## Given request
Copy verbatim the data from the line containing "Image resolution: width=520" up to and including the line containing "Looking at the".

# Start of Extracted records

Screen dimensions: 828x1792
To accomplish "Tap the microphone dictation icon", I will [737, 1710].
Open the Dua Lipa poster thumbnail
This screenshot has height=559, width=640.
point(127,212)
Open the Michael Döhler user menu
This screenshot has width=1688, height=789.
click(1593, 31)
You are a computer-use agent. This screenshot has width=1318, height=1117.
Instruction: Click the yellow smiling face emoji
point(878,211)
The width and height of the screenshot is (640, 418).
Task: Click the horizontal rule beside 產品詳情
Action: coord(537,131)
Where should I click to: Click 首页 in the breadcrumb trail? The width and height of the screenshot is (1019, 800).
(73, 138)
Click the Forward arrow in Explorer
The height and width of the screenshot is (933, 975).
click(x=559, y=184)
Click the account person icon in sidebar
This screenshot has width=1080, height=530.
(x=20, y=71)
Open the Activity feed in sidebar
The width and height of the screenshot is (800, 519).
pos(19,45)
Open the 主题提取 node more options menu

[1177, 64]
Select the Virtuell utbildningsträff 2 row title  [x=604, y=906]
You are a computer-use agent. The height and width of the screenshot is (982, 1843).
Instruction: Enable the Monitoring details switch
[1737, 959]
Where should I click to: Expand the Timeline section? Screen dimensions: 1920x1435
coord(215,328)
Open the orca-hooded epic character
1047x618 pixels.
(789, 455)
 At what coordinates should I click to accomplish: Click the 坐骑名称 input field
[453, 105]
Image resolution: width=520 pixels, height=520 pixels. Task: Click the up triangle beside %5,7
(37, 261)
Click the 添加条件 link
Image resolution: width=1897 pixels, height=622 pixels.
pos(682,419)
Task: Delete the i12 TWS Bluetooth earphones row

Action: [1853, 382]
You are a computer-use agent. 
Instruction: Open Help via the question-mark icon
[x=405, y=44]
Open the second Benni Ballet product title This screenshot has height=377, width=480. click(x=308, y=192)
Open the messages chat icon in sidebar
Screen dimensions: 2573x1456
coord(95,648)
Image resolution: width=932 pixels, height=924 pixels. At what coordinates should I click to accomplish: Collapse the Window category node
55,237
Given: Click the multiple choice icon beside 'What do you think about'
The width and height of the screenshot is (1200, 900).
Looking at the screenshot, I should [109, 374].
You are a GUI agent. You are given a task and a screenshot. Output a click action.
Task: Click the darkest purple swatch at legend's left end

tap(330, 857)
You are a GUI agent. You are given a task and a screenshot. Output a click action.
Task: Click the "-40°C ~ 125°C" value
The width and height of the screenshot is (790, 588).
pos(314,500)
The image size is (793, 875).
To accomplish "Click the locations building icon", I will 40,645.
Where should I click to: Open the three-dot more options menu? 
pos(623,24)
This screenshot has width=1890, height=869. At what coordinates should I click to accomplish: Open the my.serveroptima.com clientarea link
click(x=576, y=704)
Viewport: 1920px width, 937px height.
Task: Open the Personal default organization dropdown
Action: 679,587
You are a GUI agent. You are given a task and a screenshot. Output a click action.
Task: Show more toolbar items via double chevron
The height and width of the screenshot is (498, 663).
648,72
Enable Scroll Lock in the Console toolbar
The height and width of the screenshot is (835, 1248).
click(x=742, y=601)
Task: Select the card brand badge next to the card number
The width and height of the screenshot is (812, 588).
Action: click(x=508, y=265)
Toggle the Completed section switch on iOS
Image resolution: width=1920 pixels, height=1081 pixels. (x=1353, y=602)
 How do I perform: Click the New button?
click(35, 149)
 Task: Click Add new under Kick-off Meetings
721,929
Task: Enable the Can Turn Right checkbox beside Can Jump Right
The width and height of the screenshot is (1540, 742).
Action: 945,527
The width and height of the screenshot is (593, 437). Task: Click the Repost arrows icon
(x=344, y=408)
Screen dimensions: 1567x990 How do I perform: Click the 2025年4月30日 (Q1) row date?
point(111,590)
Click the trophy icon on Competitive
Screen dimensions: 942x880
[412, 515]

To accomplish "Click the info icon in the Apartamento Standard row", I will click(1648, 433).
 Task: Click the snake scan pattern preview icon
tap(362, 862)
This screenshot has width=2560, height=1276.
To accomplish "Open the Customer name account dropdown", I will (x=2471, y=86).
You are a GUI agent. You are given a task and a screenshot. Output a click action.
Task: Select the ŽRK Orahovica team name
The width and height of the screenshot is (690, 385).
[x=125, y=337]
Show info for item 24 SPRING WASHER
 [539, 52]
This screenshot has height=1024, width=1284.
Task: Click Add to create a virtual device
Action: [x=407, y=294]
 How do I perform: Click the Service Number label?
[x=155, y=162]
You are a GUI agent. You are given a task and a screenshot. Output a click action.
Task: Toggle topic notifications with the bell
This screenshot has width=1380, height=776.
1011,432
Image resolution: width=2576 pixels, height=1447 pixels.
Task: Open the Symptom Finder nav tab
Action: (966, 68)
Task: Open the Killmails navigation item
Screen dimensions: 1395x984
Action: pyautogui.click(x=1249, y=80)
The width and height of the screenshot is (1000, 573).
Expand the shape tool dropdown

# End of Extracted records

## Correct result
Image resolution: width=520 pixels, height=520 pixels. Task: Click the up triangle beside %5,7
(37, 261)
Click the 添加条件 link
Image resolution: width=1897 pixels, height=622 pixels.
pos(682,419)
Task: Delete the i12 TWS Bluetooth earphones row

Action: [1853, 382]
You are a computer-use agent. 
Instruction: Open Help via the question-mark icon
[x=405, y=44]
Open the second Benni Ballet product title This screenshot has height=377, width=480. click(x=308, y=192)
Open the messages chat icon in sidebar
Screen dimensions: 2573x1456
coord(95,648)
Image resolution: width=932 pixels, height=924 pixels. At what coordinates should I click to accomplish: Collapse the Window category node
55,237
Given: Click the multiple choice icon beside 'What do you think about'
The width and height of the screenshot is (1200, 900).
Looking at the screenshot, I should [109, 374].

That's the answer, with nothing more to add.